One of curl-fuzzer’s weaknesses is intrinsic to the way it currently structures its inputs, which is with a custom Type-length-value (TLV) format. A TLV scheme (or something similar) can be useful for fuzzing a project like libcurl, which supports a wealth of global and protocol-specific options and parameters that need to be encoded in test cases.

However, the brittleness of this binary format makes the fuzzer inefficient. This is because libFuzzer has no idea about the structure that inputs are supposed to adhere to. curl-fuzzer expects input data in a strict format: a 2-byte field for the record type (of which only 52 were valid at the time of our engagement), a 4-byte field for the length of the data, and finally the data itself. Because libFuzzer doesn’t take this format into account, most of the mutations it generates wind up being invalid at the TLV-unpacking stage and have to be thrown out. Google’s fuzzing guidance warns about using TLV inputs for this reason.

As a result, the coverage feedback used to guide mutations toward interesting code paths performs much worse than it would if we dealt only with raw data. In fact, libcurl may contain bugs that will never be found with the current naive TLV strategy.

So, how can the cURL team address this issue while keeping the flexibility of a TLV format? Enter structure-aware fuzzing.

The idea with structure-aware fuzzing is to assist libFuzzer by writing a custom mutator. At a high level, the custom mutator’s job comprises just three steps:

  1. Try to unpack the input data coming from libFuzzer as a TLV.
  2. If the data can’t be parsed into a valid TLV, instead of throwing it away, return a syntactically correct dummy TLV. This can be anything, as long as it can be successfully unpacked.
  3. If the data does constitute a valid TLV, mutate the fields parsed out in step 1 by calling the LLVMFuzzerMutate function. Then, serialize the mutated fields and return the resultant TLV.

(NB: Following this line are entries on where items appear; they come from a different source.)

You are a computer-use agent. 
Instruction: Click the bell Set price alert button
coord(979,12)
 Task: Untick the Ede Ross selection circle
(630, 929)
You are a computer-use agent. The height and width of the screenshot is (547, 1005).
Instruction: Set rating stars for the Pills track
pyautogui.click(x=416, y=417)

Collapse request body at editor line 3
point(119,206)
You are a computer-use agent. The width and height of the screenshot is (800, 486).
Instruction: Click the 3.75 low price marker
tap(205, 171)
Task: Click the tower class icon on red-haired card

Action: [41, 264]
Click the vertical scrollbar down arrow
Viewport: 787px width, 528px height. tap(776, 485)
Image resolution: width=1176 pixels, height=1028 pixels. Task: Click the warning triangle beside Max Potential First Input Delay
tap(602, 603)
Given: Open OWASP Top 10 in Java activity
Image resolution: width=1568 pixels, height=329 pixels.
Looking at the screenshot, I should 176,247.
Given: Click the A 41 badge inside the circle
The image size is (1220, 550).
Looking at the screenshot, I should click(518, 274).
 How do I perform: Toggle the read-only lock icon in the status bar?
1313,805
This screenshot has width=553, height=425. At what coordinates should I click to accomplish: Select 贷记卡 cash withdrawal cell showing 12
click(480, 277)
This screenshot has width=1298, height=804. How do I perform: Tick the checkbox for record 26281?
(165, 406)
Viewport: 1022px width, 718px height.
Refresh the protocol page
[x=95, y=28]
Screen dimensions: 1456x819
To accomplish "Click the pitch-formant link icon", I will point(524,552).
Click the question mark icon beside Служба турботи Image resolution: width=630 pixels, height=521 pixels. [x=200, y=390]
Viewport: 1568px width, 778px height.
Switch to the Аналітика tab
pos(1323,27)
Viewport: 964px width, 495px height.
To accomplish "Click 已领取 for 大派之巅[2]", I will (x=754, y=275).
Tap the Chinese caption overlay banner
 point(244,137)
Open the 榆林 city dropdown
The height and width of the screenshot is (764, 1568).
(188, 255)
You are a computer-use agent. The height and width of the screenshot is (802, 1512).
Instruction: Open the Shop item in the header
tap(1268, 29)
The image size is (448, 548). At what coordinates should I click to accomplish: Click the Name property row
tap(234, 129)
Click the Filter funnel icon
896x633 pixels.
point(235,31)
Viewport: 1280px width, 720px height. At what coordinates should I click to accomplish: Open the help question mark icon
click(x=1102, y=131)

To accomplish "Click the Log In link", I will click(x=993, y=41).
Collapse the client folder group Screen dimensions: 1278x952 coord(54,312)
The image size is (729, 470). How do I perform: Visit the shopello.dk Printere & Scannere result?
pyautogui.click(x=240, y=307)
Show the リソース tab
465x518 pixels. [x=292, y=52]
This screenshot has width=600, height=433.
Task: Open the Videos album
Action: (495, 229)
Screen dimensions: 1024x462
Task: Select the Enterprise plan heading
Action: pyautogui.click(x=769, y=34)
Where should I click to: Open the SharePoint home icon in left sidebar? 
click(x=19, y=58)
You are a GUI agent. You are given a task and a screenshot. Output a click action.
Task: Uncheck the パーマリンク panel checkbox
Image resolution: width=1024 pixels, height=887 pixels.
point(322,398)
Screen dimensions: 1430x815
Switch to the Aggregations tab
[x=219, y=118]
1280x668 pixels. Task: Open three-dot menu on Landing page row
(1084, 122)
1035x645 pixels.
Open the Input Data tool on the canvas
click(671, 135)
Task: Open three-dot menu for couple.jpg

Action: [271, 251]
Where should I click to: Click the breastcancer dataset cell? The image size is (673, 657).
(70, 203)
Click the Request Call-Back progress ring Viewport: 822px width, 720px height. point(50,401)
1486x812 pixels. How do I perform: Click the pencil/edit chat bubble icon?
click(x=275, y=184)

With this approach, no time is wasted discarding inputs because every input is valid; the mutator only ever creates correctly structured TLVs. Performing mutations at the level of the decoded data (rather than at the level of the encoding scheme) allows better coverage feedback, which leads to a faster and more effective fuzzer.

An open issue on curl-fuzzer proposes several changes, including an implementation of structure-aware fuzzing, but there hasn’t been any movement on it since 2019. We strongly recommend that the cURL team revisit the subject, as it has the potential to significantly improve the fuzzer’s ability to find bugs.